Na segurança infantil, os cintos assumem maior relevância pela falta de discernimento das crianças para o perigo. Certo e sabido que se torna uma proeza manterem-se onde os deixamos e, mesmo sem a nossa vontade, coisas inexplicáveis acontecem! Por isso, os cintos são nossos amigos e a sua utilização deve ser ensinada desde cedo. Precisamos de olhar para eles como bons aliados para protegermos o que de mais valioso temos, os nossos filhos. Os cintos estão presentes nos sistemas de retenção automóvel (cadeirinhas do carro, como as conhecemos), nas cadeiras de refeição, nos carros de passeio, nos triciclos, nas cadeiras de baloiço, nos carrinhos de supermercado, nos aviões … é mesmo só usar (ou quase)!
Lembramo-nos mais da utilização dos cintos no automóvel, talvez pela noção de maior gravidade se não o usarmos, ou receio da tão temida multa.
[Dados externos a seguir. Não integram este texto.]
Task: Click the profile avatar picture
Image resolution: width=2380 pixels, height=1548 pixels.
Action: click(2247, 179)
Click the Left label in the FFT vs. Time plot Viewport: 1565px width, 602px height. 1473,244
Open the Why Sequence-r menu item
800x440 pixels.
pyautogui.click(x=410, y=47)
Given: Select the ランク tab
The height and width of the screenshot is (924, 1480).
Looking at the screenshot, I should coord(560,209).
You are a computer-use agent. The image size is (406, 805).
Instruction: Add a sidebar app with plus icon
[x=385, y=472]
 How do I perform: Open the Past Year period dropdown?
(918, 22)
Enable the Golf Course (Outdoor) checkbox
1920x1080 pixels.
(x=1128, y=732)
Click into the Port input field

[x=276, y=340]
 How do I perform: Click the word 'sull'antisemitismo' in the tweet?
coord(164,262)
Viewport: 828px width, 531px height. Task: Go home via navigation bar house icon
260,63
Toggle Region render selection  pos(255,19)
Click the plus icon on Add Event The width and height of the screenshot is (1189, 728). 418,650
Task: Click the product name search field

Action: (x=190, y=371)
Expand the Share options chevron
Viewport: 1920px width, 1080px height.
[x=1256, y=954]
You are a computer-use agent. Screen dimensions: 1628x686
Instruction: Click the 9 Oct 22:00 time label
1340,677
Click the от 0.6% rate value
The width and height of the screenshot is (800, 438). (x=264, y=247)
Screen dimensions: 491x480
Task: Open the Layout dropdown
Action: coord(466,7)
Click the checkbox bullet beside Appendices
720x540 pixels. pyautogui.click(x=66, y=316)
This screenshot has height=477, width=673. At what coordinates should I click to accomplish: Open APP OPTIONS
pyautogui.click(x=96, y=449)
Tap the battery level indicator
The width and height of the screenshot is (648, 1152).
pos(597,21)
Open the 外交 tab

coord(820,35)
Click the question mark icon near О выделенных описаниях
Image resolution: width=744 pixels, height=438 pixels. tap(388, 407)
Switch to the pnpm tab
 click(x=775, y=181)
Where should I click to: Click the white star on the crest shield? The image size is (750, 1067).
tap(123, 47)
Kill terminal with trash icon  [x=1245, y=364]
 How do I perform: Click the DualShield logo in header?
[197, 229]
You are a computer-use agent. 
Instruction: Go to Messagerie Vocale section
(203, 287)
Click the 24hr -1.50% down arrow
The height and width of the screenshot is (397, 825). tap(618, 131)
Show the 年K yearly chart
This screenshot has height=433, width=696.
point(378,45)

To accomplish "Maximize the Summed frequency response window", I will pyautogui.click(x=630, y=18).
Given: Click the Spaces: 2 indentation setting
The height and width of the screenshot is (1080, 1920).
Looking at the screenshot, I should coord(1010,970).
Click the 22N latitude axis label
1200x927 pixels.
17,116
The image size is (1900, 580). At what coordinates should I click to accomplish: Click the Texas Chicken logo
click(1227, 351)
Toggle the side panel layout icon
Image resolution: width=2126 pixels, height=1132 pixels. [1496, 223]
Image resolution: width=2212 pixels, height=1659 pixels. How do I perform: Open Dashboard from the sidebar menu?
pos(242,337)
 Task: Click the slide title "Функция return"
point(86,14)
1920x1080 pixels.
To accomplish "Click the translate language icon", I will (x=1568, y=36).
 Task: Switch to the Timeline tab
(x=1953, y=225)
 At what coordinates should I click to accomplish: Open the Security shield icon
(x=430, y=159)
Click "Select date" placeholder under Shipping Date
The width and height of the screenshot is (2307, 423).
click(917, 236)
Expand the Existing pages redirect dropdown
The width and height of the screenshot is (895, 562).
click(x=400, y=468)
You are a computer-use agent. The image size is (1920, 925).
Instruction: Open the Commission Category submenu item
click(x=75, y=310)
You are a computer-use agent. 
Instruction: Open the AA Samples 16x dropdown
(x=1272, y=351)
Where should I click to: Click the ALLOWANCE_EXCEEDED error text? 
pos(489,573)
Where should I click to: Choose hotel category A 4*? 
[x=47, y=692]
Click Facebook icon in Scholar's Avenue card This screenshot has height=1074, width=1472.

Independentemente do motivo pelo qual decidimos a sua colocação, a utilização correta do cinto, num automóvel, é fundamental para a nossa segurança em caso de acidente. Já Newton, na sua 1ª Lei, descrevia como um corpo se mantém em movimento retilíneo uniforme, a menos que uma força externa atue sobre ele. Esta força é papel atribuído ao cinto de segurança. Em caso de embate, este evita que os corpos choquem contra superfícies duras do veículo, minimizando o trauma ou mesmo que a pessoa seja projetada. Noutro tipo de utilização, não menos importante, eles previnem que a criança se exponha a riscos maiores, como quedas em altura, ou simplesmente saia do lugar, onde queremos que permaneça em segurança.
Sempre que existam, por pouco tempo que a criança lá permaneça, em cadeiras ou carrinhos, os cintos devem estar sempre colocados, para que cumpram a sua função.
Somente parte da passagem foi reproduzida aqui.